§ **Written problem**: Output the stretch from the first line through the line containing "Looking at the screenshot, I should 542,120." as a numbered list, omitting any blank lines.

-- start of Records shown --

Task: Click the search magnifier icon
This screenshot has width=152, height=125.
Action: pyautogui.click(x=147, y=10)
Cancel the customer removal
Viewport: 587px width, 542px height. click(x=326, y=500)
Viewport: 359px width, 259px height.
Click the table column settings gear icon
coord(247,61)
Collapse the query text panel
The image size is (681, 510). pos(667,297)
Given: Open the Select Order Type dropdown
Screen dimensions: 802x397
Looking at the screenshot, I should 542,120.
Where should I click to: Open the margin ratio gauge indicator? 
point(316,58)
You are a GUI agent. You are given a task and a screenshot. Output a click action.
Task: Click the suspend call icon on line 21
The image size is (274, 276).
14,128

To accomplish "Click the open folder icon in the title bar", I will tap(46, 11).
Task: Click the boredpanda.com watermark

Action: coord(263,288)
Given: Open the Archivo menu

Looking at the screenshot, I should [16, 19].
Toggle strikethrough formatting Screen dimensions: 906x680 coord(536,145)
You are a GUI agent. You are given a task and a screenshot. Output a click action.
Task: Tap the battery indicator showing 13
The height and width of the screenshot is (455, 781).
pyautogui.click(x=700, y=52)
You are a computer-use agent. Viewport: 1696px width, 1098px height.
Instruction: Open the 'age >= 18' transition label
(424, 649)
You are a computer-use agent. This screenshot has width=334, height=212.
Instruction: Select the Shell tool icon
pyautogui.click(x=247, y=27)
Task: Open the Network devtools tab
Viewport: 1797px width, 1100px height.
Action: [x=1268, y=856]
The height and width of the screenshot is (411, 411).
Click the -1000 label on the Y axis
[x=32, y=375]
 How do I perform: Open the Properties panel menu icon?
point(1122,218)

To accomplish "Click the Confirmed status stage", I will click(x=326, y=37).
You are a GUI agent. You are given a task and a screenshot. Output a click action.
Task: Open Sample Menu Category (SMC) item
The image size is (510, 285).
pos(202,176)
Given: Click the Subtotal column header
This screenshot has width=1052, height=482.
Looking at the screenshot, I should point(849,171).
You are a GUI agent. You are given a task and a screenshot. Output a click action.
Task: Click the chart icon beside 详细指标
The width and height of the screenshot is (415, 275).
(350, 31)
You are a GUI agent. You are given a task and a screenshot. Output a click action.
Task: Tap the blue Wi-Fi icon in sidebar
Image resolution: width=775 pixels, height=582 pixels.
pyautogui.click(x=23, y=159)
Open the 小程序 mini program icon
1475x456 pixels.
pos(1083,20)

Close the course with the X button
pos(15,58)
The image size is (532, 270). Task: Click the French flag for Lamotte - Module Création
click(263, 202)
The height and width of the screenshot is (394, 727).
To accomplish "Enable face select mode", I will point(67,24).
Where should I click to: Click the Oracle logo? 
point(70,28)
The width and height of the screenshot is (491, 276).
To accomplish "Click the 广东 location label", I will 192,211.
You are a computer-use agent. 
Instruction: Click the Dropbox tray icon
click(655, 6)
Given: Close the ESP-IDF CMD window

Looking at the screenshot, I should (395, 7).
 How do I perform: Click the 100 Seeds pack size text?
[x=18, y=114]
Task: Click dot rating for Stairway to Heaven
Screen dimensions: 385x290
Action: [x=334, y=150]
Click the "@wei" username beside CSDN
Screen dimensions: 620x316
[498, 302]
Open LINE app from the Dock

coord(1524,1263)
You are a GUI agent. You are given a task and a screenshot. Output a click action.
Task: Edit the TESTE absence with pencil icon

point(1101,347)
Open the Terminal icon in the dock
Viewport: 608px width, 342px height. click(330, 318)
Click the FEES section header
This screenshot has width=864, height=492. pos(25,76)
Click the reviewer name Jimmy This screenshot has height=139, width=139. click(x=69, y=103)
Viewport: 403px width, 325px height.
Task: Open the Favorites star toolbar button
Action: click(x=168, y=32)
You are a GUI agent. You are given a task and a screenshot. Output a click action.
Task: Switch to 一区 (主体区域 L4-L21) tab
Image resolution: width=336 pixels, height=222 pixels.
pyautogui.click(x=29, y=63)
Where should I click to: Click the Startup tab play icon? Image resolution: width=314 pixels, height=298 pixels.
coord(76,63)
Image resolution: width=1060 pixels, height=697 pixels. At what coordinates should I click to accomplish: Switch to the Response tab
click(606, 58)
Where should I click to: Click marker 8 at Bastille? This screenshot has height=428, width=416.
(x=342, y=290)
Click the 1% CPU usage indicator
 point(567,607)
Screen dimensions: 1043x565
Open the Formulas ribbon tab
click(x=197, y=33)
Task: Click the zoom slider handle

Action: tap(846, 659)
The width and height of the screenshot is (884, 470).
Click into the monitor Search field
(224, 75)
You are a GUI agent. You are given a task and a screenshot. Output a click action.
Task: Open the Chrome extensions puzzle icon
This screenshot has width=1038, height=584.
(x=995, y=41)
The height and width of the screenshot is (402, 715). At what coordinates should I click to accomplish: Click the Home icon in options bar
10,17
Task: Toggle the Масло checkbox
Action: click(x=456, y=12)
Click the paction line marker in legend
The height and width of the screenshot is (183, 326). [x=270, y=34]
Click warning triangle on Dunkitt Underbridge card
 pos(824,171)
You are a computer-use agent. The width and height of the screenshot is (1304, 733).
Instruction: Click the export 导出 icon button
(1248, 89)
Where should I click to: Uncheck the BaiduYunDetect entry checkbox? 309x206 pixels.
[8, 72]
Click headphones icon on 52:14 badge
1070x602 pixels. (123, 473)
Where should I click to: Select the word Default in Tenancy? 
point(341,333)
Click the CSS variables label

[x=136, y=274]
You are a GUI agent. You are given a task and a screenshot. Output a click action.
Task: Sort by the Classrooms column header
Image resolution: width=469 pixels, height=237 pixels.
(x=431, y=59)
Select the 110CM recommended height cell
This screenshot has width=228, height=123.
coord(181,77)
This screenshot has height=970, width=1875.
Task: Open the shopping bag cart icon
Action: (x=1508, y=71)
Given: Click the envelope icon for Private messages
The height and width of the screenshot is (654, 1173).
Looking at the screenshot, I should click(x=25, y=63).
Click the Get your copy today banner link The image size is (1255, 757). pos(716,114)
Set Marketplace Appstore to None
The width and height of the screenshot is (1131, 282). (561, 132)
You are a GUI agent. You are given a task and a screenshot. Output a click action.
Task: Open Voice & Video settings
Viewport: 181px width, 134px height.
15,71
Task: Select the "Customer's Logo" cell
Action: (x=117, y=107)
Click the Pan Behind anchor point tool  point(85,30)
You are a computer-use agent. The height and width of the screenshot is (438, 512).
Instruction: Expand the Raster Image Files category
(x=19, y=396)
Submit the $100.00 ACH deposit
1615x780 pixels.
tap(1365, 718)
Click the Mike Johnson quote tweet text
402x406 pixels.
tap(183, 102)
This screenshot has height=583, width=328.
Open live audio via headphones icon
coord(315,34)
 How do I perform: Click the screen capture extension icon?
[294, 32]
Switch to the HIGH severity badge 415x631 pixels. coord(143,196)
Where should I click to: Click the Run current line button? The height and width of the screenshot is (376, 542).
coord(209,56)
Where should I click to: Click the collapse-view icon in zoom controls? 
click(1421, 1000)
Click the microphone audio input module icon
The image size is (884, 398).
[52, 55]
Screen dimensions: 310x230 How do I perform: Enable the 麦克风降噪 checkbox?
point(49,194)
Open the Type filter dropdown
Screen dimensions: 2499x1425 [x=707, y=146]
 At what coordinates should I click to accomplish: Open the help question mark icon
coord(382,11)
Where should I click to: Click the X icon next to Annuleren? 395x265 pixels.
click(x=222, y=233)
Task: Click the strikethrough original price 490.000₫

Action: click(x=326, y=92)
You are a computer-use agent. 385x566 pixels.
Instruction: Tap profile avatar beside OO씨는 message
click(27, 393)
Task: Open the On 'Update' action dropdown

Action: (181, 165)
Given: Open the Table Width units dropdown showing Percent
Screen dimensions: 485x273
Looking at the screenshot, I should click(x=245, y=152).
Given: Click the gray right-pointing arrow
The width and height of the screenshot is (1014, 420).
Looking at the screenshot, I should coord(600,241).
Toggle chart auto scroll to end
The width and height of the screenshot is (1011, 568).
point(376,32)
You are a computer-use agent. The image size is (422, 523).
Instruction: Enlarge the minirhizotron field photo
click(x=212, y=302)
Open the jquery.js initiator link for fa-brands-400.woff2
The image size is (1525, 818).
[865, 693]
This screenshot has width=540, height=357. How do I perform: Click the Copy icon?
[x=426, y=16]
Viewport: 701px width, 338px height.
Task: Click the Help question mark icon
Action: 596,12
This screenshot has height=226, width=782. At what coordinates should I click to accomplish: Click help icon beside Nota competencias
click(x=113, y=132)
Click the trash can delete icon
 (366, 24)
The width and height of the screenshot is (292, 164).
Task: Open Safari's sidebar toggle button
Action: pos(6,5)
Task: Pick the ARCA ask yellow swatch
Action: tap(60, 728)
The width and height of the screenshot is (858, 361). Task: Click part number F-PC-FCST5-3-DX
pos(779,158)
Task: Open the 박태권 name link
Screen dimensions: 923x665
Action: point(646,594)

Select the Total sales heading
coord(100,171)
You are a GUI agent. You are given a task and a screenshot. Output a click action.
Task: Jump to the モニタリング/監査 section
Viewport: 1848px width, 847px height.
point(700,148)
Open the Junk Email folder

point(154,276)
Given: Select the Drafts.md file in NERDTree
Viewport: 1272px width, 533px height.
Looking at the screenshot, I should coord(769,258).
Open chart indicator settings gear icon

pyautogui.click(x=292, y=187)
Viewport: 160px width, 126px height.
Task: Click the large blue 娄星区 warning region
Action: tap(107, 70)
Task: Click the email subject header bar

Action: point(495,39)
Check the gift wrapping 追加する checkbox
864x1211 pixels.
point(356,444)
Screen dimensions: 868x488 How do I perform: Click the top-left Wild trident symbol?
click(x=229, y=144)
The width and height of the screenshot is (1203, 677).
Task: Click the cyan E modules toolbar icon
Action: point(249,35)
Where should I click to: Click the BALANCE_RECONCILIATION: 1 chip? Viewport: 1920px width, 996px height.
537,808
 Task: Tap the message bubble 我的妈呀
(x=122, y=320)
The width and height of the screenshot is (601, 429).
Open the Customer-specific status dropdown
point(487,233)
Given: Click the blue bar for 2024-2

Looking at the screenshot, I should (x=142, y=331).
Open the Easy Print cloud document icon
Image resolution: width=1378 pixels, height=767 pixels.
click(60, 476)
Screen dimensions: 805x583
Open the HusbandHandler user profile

-- end of Records shown --

§ **Response**:
1. Task: Click the search magnifier icon
2. This screenshot has width=152, height=125.
3. Action: pyautogui.click(x=147, y=10)
4. Cancel the customer removal
5. Viewport: 587px width, 542px height. click(x=326, y=500)
6. Viewport: 359px width, 259px height.
7. Click the table column settings gear icon
8. coord(247,61)
9. Collapse the query text panel
10. The image size is (681, 510). pos(667,297)
11. Given: Open the Select Order Type dropdown
12. Screen dimensions: 802x397
13. Looking at the screenshot, I should 542,120.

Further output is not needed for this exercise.